Markmcdermott, director. Split-Brain Patient ‘Joe’ Being Tested with Stimuli Presented in Different Visual Fields . YouTube, 5 May 2010, www.youtube.com/watch?v=aCv4K5aStdU.

Comments

  1. clopezsilva says:

    I have always found Split-Brain Syndrome quite phenomenal; in a patient like Joe, it’s clear from the beginning he understands the disconnection that exists between his two hemispheres and yet, he struggles to perform simple tasks that require their cooperation. Some might say the results of this study are somewhat counterintuitive: how can he easily draw a pan and yet be unable to vocalize the word? But this is what makes neuroscience such an exciting field. We tend to think of the human brain as a single unit that is responsible for making sense of reality, but what we can learn from patients like Joe is that our perception and interactions with the world are the result of an intricate process of coordination between independent regions of the brain; when this connection is interrupted by the severing of the corpus callosum, problems such as Split-Brain Syndrome arise.

    I really look forward to reading your next entries as your project develops and learning more not only about Split-Brain Syndrome but also about other conditions of the corpus callosum. For example, I wonder how the processes such as language acquisition and motor development of an infant suffering from agenesis of the corpus callosum (or as you mentioned, partial agenesis) might differ from those of a healthy one. It would be a really interesting read!

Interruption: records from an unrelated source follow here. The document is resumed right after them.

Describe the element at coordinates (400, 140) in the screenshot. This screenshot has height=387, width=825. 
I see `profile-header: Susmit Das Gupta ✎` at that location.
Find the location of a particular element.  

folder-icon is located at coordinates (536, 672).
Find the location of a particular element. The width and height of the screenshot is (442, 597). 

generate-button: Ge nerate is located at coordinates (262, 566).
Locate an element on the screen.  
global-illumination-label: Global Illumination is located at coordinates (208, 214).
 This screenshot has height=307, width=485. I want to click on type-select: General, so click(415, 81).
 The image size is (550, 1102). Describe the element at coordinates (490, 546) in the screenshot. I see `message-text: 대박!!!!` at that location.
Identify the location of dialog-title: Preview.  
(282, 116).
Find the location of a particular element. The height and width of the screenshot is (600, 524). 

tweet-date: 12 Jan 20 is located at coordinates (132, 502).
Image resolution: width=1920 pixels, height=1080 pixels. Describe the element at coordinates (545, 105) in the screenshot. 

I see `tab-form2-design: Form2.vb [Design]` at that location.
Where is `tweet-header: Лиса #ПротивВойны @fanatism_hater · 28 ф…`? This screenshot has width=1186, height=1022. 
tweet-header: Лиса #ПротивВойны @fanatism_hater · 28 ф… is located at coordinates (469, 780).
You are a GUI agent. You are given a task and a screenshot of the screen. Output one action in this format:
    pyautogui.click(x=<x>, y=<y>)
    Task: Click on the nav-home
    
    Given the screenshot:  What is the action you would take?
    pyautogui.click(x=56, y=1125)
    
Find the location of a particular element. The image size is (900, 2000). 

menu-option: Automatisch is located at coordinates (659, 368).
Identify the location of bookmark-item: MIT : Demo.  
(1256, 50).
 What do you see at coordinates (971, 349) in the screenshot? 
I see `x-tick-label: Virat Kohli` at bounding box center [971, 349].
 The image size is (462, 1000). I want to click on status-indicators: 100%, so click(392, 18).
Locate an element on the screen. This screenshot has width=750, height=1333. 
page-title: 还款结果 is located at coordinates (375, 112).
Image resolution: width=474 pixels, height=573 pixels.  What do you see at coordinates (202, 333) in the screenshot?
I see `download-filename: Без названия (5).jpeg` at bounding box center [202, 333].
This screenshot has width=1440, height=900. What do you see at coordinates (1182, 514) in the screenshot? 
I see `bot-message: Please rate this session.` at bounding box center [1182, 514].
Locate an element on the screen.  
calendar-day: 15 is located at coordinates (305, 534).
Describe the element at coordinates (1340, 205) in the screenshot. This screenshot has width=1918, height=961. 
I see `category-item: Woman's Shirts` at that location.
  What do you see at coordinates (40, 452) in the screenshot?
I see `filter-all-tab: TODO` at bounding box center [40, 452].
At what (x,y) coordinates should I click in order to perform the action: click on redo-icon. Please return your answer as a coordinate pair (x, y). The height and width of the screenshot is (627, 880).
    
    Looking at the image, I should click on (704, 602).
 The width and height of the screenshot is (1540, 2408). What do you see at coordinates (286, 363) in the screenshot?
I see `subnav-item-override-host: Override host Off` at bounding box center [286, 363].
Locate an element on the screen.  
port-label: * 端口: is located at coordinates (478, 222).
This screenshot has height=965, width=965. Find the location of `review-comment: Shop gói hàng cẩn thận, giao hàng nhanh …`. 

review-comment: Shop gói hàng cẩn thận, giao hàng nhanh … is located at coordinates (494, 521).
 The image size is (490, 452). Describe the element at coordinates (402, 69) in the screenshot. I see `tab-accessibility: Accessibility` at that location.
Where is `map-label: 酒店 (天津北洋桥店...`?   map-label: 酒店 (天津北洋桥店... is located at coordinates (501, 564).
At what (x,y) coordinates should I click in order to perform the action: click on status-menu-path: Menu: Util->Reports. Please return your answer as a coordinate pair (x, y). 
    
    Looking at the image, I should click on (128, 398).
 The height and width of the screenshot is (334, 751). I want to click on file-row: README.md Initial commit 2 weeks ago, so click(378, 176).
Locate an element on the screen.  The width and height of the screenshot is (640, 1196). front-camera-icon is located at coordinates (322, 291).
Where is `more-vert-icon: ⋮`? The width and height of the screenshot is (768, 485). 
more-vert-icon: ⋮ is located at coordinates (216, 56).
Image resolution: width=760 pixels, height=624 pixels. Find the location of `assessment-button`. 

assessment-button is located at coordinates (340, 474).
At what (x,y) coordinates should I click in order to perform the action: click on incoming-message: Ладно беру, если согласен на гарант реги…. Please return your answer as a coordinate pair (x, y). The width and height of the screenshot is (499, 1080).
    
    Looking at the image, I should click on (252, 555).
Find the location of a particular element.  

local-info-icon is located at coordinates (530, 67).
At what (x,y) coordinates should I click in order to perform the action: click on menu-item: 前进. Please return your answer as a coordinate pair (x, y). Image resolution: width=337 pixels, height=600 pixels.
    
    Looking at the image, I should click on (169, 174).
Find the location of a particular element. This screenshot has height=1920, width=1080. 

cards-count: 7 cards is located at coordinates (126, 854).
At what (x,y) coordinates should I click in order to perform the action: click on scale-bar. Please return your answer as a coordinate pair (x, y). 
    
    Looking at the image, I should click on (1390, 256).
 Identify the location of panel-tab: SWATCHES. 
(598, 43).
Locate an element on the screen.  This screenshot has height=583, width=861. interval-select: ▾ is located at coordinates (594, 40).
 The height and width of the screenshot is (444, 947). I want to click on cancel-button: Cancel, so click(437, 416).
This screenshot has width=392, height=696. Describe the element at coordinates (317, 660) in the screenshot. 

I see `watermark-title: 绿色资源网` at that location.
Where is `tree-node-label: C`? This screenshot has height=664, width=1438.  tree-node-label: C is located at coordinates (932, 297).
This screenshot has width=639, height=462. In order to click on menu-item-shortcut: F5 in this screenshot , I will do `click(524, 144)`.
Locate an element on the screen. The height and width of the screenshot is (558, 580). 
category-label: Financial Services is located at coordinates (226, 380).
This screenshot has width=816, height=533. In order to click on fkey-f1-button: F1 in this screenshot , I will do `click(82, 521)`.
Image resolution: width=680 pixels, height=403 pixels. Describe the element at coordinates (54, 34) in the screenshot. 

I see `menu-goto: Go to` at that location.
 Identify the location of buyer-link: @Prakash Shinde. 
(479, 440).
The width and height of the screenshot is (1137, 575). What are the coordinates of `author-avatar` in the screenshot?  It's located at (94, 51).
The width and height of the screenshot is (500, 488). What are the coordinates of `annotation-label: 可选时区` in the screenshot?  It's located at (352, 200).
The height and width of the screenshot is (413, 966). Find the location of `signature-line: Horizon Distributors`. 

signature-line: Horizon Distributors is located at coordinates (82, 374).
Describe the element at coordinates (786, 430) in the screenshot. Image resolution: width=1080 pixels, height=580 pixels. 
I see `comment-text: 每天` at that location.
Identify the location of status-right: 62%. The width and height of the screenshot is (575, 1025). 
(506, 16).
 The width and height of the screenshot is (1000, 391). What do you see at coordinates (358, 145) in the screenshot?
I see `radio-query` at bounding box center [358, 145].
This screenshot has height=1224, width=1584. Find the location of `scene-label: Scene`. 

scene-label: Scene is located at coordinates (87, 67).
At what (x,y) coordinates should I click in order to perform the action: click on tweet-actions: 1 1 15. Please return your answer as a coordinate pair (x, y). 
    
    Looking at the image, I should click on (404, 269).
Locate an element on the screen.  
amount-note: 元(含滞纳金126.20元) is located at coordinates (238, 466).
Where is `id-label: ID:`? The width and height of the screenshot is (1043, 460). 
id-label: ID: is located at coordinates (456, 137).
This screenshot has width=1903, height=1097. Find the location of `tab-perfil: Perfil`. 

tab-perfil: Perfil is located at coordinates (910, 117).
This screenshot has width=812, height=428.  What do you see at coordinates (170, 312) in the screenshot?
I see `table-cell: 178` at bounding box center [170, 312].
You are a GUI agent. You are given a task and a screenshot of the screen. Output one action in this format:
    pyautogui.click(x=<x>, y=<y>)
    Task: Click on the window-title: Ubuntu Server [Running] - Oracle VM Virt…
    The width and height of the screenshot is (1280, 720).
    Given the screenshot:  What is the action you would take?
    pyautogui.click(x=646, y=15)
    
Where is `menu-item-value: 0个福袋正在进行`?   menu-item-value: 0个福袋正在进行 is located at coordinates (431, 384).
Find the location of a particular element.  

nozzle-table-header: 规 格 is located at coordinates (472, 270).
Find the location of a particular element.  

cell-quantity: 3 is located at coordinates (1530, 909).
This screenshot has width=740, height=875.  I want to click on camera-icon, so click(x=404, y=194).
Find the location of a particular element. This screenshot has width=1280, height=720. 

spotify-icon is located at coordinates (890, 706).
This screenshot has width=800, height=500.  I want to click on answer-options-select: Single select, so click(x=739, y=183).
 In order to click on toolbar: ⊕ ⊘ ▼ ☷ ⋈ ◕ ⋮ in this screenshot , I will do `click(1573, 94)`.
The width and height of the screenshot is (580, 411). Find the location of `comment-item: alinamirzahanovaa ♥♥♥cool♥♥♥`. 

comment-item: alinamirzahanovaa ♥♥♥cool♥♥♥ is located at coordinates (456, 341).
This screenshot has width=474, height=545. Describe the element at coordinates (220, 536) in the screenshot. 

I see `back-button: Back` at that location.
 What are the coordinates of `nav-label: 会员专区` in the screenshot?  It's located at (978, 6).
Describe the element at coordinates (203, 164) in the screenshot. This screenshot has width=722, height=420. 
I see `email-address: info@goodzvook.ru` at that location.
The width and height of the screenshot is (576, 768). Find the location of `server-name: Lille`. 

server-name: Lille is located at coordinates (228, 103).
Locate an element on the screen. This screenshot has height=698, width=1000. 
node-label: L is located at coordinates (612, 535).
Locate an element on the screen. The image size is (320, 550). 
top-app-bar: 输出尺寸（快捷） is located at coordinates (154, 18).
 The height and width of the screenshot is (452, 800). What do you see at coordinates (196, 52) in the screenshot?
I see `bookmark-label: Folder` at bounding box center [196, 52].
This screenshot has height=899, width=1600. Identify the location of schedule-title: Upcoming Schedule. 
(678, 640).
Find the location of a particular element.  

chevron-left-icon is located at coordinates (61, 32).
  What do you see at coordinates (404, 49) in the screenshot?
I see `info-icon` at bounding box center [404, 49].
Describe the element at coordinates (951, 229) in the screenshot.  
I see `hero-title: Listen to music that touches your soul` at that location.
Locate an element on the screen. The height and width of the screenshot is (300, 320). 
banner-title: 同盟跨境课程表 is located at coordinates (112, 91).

  2. First of all, I think your cousin’s story is amazing, extraordinary, and gives hope to others suffering like he had. These kinds of stories are what make me want to study the brain and how concussions and other traumatic events affect our functionality, like how you asked how the corpus callosotomy affects the functionality of those patients. It’s fascinating and confusing to us who have a fully intact brain, how people like Joe after the surgery can only name the object if they see it with their right eye and can only draw it if they see it with their left eye. These patients allow us to observe the effects and roles of the two hemispheres of the brain and what each one is able to do depending on where the individual received the stimulus, they also highlight the intricate circuits and wiring in the brain that we take for granted every day. This somewhat relates to those with second impact syndrome, which is when one person gets a concussion on top of another one, in that their corpus callosum is greatly deteriorated and have difficulties in similar aspects that split-brain patients have, but obviously to a lesser extent since they still have a connection albeit a weaker one. I think that you have chosen a great topic that I and I’m sure many others find interesting and want to find out more. I look forward to following your research throughout the summer!